Sébastien Faure : Je demande à dire que cette lettre…

M. le président : Vous n’avez pas la parole.

Sébastien Faure : … est tout l’opposé de ce qu’on me reproche, et prouve le contraire d’une entente.

Me Desplas : Il y a intérêt, en présence d’un fait qui accuse mon client, qu’il puisse se défendre.

D. Vous plaiderez.

Me Morel : Où a été trouvée cette lettre ?

Sébastien Faure : Chez moi à Marseille, il y a deux ans, et depuis ce jour elle dormait dans l’oubli,

quand on l’a mise au jour, pour les besoins de l’affaire d’aujourd’hui.

D. Vous vous entendez pour prendre une décision relative à l’anarchie ; c’est ce qu’on vous reproche. — R. Je n’ai pris aucune décision.

D. Pourquoi êtes-vous revenu à Pans en janvier 1894?

R. Je m’ennuyais à Londres et je préférais dix mois de Pélagie à dix ans de Londres. Je pensais qu’on m’avait quelque peu oublié.

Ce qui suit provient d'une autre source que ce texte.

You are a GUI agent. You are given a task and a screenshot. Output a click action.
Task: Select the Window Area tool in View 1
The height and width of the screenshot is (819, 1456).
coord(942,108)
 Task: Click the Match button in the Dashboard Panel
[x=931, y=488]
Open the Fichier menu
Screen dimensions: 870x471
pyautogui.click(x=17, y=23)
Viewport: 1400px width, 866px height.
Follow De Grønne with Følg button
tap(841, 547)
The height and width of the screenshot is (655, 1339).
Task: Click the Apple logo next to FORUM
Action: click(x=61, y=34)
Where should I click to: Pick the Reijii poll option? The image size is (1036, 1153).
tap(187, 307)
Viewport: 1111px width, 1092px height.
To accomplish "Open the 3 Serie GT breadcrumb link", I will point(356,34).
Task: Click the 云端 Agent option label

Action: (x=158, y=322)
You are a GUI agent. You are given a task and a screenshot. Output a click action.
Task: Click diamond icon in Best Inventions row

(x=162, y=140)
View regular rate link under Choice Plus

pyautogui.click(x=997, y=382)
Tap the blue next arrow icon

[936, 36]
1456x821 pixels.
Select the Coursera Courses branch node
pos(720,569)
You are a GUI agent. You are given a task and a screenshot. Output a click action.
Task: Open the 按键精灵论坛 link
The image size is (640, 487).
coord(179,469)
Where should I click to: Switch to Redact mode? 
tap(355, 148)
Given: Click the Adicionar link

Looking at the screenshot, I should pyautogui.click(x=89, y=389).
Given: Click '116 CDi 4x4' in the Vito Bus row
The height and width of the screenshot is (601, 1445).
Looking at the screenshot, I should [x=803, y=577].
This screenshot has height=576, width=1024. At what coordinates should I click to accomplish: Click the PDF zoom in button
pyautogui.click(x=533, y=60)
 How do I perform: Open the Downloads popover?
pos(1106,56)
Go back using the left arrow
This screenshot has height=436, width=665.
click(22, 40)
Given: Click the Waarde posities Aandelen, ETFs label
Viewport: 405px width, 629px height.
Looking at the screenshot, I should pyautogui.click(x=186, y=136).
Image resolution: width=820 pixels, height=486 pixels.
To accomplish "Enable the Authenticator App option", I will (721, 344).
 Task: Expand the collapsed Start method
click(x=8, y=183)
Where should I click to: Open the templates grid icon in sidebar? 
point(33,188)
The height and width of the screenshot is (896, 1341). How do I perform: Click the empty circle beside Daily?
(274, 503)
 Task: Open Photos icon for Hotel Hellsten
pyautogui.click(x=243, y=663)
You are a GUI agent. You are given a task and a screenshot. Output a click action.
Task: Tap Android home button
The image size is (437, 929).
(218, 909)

D. Vous êtes reparti pour Londres ensuite, pourquoi, puisque vous aimiez tant Paris? Puis vous êtes revenu à Paris.

R. Quand ce ne serait que par fantaisie, qu’est-ce que ça prouverait ?

D. Vous êtes arrivé la veille de l’attentat du café Terminus, puis vous avez quitté la rue Lepic pour

aller loger chez les époux Bosseau; on suppose que ces voyages avaient un intérêt pour l’anarchie. On ne circule pas ainsi en s’exposant à une arrestation uniquement pour sou plaisir. L’accusation vous dira que vous serviez d’intermédiaire entre les anarchistes de Paris et ceux de Londres.

R. Je pourrais raconter n’importe quelle histoire. Voulez-vous un roman ?

D. Je vous demande la vérité.

R. Je vous la dis.

D. Vous n’avez pas de raison pour circuler ainsi.

R. A donner, non.

Me Justal : Le voyage a eu lieu un mois avant l’attentat du Terminus.

L’accusé : J’ai fait le voyage avec un détective anglais. Je m’attendais a être arrêté en arrivant. Je ne peux préciser aucune date, je cite ce fait qui est exact. Je connaissais le détective.

Me Justal : Matha est arrivé fin janvier et est reparti au début de février.

D. De quand est l’attentat du Terminus ?

M. l’avocat général : Le 12 février.

D. Vous étiez à Paris peu avant l’attentat?

R. Pas la veille.

M. l’avocat général : Vous êtes rentré à Paris le 7 février avec un détective anglais, c’est peut-être ainsi qu’on a connu votre présence à Paris.

Me Justal : C’est vers fin mars seulement que Matha a quitté la rue Lepic pour aller rue Cadet.

M.l’avocat général : C’est une erreur, Matha a déclaré qu’il était allé rue Cadet chez les Bosseau peu après l’attentat.